[Activity]
Reproduce, unaltered, the line with "Given: Select the Price input showing 20" along with every line that follows it in the records, up to the last.

[Data to process]
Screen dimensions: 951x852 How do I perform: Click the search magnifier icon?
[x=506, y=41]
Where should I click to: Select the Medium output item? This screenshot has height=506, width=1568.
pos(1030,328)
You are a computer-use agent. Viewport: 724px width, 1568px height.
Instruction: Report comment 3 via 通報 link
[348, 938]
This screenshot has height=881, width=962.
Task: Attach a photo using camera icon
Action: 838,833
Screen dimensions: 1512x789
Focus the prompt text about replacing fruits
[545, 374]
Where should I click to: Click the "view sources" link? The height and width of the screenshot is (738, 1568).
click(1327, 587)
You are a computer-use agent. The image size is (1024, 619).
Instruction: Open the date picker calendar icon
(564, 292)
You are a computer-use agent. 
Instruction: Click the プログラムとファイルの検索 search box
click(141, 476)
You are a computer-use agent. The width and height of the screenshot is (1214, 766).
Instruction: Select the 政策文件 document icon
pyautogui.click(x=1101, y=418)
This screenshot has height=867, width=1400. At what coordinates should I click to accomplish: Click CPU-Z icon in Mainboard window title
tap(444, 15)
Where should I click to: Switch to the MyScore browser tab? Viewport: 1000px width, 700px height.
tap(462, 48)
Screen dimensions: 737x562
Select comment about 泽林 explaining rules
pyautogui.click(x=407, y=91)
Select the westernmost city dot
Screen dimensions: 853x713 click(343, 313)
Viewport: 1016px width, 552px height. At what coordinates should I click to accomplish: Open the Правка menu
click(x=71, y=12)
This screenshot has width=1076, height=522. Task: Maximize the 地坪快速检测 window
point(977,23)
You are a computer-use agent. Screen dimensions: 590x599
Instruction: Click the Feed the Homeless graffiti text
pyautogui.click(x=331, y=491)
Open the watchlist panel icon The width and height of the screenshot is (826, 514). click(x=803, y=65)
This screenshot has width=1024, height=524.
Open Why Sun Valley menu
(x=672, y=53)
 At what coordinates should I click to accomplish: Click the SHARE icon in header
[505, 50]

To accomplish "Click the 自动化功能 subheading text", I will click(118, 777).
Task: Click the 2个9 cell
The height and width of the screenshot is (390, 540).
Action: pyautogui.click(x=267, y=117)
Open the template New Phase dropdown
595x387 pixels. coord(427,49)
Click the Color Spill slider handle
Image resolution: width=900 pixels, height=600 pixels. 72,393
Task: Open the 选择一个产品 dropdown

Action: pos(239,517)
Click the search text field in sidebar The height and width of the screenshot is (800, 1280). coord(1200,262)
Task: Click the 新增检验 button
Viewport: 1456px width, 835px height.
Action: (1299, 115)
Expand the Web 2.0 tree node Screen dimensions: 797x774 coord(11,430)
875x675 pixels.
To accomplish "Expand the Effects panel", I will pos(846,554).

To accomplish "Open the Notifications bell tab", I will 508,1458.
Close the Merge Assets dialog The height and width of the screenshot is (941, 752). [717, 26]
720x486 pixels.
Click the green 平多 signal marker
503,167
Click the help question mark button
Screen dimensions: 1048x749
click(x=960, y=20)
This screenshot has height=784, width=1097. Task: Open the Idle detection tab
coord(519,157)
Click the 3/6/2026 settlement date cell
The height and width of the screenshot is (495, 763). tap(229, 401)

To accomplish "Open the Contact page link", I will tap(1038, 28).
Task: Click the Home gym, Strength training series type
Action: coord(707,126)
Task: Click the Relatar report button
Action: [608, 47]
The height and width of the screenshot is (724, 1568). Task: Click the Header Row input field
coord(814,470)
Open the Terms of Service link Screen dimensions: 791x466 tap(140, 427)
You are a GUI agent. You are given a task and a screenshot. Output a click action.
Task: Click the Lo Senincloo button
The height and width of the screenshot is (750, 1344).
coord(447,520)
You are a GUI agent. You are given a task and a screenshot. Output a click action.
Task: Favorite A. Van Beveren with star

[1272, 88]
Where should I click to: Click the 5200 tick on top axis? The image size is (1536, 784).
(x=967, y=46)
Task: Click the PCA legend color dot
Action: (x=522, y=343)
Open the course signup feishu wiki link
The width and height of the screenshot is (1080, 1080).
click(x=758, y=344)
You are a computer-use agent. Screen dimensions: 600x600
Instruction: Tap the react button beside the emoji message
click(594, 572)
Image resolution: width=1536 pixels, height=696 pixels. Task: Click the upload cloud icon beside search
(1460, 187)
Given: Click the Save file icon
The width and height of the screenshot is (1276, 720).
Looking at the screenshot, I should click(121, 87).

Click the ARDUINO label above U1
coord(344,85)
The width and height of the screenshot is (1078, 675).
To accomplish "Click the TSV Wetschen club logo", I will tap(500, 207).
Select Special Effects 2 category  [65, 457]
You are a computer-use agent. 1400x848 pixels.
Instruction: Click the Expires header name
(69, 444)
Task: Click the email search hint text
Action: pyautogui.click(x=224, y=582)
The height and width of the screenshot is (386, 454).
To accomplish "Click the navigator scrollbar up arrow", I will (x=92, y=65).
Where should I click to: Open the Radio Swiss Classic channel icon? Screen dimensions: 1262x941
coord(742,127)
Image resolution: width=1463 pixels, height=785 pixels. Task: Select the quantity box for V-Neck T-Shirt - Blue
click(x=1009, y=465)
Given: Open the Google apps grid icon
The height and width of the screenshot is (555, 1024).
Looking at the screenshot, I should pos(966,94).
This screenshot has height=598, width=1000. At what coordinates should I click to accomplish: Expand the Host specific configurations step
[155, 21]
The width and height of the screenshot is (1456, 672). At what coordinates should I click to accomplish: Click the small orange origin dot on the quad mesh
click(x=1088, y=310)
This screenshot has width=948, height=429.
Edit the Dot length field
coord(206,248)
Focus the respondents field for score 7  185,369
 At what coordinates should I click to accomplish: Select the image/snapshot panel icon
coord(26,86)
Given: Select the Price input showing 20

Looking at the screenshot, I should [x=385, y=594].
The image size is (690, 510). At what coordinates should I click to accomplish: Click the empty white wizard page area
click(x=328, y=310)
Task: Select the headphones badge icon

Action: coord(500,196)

[Response for this exercise]
Given: Select the Price input showing 20

Looking at the screenshot, I should [x=385, y=594].
The image size is (690, 510). At what coordinates should I click to accomplish: Click the empty white wizard page area
click(x=328, y=310)
Task: Select the headphones badge icon

Action: coord(500,196)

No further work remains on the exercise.